Review: Battle Cats #1

Battle Cats is a little LOTR, a little anime inspired, but ultimately not original or interesting enough to stand out in a crowded comic book market. If you’re not down with anthropomorphic animals, then you’re definitely not going to enjoy Battle Cats. The premise is fairly easy to sum up. A group of warriors have been sent on an impossible task to stop an evil before it eclipses the entire world. The odds are stacked against them and it might be a screw job. The story is sadly pretty typical with its set up as our character’s sit around their camp site and talk and through exposition we learn about them and their personalities. They’re all pretty much stereotypes, the silent and strong type, the experienced leader and the mouthy small guy. There are two female characters as well, one is fiery and fierce, while the other one is caring.
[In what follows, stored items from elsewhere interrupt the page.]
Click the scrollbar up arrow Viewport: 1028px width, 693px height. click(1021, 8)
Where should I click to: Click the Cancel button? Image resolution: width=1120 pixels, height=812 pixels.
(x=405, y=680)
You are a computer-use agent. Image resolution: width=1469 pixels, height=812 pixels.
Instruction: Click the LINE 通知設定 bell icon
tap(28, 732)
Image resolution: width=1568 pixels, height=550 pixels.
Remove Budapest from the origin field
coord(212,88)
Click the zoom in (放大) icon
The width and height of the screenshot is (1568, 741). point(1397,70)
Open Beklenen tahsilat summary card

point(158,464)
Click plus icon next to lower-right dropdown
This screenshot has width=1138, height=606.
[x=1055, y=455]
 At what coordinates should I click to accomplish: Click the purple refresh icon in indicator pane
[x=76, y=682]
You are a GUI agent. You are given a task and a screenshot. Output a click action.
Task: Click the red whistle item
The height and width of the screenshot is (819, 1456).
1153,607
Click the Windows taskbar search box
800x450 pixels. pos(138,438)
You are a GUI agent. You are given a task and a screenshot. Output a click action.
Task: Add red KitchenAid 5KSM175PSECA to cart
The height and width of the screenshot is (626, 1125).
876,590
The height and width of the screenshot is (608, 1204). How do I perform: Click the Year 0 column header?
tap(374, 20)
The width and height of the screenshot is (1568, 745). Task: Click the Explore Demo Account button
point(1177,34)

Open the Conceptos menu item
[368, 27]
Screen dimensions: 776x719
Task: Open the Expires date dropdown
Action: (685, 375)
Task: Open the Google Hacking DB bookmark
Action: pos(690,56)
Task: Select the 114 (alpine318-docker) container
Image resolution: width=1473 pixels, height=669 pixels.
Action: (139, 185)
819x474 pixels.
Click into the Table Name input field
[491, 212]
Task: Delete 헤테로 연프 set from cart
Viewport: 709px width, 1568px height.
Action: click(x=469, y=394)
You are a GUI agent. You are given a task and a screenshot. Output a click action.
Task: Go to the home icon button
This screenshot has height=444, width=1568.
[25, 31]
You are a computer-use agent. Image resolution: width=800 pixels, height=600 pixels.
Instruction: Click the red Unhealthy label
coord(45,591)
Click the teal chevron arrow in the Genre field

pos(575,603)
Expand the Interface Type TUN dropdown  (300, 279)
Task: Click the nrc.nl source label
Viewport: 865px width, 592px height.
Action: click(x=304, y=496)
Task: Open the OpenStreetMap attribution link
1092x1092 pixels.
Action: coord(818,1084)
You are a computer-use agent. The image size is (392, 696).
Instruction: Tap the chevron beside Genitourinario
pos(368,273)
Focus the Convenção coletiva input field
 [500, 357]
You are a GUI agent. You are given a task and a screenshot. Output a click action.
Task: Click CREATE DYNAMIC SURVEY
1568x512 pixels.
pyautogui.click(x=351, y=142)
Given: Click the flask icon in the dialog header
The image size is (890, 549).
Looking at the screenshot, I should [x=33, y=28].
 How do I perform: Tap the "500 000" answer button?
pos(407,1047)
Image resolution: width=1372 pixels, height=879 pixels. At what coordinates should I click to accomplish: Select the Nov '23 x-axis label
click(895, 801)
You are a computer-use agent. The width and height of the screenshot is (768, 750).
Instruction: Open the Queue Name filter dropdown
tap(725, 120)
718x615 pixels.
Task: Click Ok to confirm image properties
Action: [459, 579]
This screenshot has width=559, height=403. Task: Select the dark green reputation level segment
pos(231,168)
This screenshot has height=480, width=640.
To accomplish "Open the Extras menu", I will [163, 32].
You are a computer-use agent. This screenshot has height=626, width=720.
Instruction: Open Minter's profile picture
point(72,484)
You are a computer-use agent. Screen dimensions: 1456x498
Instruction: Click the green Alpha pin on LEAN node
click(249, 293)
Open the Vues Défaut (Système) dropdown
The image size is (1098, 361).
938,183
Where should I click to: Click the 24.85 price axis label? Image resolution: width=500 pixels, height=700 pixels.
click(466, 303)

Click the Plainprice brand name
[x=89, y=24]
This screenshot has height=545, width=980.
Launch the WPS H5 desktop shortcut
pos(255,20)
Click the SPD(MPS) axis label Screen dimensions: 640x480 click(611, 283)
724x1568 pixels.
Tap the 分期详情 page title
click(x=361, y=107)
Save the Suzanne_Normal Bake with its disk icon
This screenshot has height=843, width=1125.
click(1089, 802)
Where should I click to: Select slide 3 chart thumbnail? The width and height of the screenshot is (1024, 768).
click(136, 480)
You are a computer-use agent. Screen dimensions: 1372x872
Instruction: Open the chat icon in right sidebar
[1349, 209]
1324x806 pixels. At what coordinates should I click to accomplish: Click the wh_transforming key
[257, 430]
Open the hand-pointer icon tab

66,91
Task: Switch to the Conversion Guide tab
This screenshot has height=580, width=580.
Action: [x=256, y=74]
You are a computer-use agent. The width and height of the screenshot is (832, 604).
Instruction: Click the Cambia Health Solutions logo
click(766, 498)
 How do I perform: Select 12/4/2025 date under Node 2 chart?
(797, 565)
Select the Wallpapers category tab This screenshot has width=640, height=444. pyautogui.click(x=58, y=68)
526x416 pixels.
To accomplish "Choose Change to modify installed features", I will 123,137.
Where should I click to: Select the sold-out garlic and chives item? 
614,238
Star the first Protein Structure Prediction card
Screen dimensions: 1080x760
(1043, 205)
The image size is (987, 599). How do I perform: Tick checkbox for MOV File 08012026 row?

Battle-Cats-#1-2There’s plenty of action, but it’s typical of this type of story. Heroes with swords, arrows and magic fighting eternal darkness. It’s so generic that I really could be describing anything and therein lies the problem with the story. Just because they’re cats or cat-like creatures, doesn’t make it new and different.

The art was okay. Some of the designs were good, others seemed inconsistent with the rest of the team. The mouthy guy looked like Crash Bandicoot and the fiery female warrior’s design looked more like a house cat than the rest of the team. The actual layouts and execution of the story was quite good. The coloring was easily the best part and really added a lot of depth to the art that would otherwise not be there.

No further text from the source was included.